## DIRECTIONS FOR THIS TASK
First find the line with "Viewport: 848px width, 494px height." in the entries below, then set down exactly every line through the line with "Open the Agent", that line included.

## MATERIAL FOR THIS TASK
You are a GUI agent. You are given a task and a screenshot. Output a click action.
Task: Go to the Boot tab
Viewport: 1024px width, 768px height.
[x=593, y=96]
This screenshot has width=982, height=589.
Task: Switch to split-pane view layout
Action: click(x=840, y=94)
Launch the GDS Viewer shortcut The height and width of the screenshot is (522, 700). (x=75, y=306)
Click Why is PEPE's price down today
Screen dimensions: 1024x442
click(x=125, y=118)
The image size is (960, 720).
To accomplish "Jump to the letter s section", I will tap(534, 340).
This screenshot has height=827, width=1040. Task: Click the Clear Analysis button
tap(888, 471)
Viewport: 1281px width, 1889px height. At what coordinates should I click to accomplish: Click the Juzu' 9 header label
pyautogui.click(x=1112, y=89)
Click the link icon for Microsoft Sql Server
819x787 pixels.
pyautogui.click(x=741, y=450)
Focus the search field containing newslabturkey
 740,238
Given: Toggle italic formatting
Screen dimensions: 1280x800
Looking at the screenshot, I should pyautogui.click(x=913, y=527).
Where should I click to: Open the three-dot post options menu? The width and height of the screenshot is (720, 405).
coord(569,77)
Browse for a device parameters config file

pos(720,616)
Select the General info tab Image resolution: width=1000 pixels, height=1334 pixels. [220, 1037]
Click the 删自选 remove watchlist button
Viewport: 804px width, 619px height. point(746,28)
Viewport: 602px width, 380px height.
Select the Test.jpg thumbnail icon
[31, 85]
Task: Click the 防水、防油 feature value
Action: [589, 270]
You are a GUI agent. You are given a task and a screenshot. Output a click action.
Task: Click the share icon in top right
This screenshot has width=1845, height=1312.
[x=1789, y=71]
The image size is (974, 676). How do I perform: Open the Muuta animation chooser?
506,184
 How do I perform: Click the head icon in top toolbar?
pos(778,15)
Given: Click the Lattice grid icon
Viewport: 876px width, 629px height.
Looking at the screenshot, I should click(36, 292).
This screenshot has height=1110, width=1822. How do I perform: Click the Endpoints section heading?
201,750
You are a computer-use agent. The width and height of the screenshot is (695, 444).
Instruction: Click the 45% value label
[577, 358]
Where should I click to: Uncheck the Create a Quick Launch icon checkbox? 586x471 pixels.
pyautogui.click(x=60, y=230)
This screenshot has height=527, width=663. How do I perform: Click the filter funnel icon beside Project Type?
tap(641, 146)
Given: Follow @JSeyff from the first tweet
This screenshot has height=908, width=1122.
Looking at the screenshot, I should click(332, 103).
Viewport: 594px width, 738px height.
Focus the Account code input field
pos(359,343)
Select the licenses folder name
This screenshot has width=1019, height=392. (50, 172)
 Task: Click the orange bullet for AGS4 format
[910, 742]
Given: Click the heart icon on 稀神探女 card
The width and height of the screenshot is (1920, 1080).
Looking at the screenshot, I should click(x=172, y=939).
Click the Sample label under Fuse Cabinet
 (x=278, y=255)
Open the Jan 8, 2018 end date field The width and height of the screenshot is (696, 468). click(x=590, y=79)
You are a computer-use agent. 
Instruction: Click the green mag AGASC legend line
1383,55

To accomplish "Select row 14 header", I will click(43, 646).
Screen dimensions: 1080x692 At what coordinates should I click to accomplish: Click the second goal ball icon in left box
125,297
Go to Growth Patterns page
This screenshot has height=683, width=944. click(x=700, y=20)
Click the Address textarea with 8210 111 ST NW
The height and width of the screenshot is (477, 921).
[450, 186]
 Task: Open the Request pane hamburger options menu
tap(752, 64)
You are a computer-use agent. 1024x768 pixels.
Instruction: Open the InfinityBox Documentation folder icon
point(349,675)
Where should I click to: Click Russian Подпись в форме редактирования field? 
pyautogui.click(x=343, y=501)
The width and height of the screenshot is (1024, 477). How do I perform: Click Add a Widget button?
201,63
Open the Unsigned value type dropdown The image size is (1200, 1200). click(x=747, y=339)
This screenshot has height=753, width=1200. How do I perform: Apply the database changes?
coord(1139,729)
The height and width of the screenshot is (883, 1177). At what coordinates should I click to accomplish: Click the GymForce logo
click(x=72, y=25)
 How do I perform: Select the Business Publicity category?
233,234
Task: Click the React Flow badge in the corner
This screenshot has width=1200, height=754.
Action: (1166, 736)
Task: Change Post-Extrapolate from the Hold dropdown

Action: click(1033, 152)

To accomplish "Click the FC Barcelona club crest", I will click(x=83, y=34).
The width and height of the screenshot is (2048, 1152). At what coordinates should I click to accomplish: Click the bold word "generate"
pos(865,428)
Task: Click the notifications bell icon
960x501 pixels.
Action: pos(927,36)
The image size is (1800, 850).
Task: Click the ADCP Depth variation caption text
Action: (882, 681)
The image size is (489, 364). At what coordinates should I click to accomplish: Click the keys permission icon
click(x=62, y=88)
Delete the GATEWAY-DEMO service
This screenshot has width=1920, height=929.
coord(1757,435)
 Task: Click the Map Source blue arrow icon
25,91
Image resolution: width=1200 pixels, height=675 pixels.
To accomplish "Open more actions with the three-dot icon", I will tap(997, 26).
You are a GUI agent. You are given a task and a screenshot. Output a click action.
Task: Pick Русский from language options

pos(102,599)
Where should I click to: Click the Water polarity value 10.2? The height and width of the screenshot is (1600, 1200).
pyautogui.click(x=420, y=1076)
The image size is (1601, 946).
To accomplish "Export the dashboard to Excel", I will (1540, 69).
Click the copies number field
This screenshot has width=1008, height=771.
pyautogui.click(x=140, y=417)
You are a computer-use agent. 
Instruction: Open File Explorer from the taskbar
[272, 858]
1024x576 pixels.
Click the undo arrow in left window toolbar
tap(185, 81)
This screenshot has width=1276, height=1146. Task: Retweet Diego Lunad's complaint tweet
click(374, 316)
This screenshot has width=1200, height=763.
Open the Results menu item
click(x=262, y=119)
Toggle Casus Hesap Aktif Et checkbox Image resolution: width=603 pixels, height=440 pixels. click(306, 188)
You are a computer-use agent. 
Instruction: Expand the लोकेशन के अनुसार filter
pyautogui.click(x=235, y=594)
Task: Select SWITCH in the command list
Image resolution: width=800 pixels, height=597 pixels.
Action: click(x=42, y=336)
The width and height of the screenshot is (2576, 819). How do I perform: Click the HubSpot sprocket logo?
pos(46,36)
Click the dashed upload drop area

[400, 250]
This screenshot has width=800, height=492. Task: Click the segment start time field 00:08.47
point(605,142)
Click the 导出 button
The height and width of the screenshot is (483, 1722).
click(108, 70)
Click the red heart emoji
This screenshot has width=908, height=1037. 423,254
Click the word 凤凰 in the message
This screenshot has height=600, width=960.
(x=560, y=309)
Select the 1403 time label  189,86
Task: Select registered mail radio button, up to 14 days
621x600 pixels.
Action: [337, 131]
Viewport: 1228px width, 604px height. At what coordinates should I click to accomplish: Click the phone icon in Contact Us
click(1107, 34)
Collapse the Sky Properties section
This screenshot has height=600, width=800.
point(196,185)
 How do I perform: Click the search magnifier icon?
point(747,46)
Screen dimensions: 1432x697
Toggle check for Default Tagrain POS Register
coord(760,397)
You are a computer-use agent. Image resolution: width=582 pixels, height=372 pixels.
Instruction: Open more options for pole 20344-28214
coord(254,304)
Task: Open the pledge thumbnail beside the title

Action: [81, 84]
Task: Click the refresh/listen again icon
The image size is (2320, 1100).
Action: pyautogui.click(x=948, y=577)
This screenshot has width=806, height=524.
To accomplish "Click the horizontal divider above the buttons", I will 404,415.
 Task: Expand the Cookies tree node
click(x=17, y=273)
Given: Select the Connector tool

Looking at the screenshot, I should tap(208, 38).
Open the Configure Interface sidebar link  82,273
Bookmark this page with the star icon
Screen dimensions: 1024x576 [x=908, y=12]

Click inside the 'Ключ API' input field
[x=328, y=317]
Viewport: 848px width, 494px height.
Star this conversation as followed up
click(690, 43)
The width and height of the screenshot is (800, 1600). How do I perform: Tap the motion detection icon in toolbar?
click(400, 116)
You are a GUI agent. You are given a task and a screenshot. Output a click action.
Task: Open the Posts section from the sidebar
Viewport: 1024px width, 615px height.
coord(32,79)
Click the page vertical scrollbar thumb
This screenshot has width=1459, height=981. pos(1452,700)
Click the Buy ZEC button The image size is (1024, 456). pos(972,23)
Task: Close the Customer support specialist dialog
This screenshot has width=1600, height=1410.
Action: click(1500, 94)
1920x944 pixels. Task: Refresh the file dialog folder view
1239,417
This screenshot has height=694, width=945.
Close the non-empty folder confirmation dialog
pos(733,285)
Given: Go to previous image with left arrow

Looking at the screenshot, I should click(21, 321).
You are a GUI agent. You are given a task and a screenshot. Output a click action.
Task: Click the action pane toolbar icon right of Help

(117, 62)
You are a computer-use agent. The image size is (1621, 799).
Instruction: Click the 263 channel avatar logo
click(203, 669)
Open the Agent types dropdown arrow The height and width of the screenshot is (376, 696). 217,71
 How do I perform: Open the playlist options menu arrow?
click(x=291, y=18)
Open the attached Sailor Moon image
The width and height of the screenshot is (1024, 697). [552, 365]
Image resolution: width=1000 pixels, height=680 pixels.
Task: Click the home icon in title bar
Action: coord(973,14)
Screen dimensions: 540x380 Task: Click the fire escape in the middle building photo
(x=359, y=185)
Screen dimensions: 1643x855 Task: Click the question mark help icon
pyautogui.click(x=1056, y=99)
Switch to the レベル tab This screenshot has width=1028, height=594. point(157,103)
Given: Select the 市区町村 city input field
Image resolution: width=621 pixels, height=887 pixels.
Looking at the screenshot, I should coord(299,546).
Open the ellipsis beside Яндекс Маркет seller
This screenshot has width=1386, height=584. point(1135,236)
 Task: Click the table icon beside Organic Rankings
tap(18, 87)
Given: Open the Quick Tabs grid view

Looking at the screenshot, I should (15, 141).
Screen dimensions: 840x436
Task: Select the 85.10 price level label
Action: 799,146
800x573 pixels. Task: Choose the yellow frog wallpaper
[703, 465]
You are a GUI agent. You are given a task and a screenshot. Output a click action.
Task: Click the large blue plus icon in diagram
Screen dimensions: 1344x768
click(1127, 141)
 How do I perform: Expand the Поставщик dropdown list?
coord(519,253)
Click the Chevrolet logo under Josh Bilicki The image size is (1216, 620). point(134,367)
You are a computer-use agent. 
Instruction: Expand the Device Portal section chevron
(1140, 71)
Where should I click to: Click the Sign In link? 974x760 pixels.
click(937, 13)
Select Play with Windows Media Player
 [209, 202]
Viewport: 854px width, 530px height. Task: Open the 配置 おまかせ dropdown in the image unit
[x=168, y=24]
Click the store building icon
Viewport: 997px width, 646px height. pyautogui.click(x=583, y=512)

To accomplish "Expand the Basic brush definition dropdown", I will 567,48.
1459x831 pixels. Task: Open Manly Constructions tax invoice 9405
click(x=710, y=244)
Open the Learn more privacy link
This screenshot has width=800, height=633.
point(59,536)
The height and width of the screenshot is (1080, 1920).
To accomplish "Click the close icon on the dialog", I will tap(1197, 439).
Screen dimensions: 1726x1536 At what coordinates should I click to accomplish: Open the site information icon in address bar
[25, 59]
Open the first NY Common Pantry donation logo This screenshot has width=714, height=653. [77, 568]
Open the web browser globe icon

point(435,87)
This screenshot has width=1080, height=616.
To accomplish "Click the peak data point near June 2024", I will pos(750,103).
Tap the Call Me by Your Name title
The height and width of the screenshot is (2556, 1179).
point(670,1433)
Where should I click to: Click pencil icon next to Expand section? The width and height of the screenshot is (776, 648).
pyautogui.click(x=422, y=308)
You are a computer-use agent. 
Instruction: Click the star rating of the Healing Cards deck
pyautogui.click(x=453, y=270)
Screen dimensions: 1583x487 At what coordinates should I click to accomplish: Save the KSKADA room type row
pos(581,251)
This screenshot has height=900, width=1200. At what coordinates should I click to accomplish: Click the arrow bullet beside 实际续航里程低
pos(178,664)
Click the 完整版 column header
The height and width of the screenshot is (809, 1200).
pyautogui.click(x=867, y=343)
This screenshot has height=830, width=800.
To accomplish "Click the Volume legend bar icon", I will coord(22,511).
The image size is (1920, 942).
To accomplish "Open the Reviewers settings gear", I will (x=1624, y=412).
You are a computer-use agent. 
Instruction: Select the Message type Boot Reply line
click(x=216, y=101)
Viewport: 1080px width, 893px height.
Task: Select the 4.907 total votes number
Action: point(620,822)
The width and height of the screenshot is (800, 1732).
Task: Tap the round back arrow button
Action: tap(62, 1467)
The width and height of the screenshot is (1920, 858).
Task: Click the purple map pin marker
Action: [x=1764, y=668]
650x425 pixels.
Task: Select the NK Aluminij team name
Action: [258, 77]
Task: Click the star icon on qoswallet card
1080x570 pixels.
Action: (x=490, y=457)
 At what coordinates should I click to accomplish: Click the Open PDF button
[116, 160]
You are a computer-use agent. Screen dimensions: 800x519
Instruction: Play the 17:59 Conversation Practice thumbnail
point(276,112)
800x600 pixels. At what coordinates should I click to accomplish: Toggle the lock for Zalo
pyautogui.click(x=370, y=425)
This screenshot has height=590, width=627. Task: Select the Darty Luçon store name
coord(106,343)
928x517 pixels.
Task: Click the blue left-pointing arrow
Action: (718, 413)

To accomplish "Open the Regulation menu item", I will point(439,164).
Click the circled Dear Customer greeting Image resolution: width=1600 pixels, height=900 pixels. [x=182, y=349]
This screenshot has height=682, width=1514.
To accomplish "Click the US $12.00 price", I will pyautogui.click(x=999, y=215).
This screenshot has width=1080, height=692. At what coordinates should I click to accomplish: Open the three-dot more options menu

## ANSWER TO THIS EXERCISE
Viewport: 848px width, 494px height.
Star this conversation as followed up
click(690, 43)
The width and height of the screenshot is (800, 1600). How do I perform: Tap the motion detection icon in toolbar?
click(400, 116)
You are a GUI agent. You are given a task and a screenshot. Output a click action.
Task: Open the Posts section from the sidebar
Viewport: 1024px width, 615px height.
coord(32,79)
Click the page vertical scrollbar thumb
This screenshot has width=1459, height=981. pos(1452,700)
Click the Buy ZEC button The image size is (1024, 456). pos(972,23)
Task: Close the Customer support specialist dialog
This screenshot has width=1600, height=1410.
Action: click(1500, 94)
1920x944 pixels. Task: Refresh the file dialog folder view
1239,417
This screenshot has height=694, width=945.
Close the non-empty folder confirmation dialog
pos(733,285)
Given: Go to previous image with left arrow

Looking at the screenshot, I should click(21, 321).
You are a GUI agent. You are given a task and a screenshot. Output a click action.
Task: Click the action pane toolbar icon right of Help

(117, 62)
You are a computer-use agent. The image size is (1621, 799).
Instruction: Click the 263 channel avatar logo
click(203, 669)
Open the Agent types dropdown arrow The height and width of the screenshot is (376, 696). 217,71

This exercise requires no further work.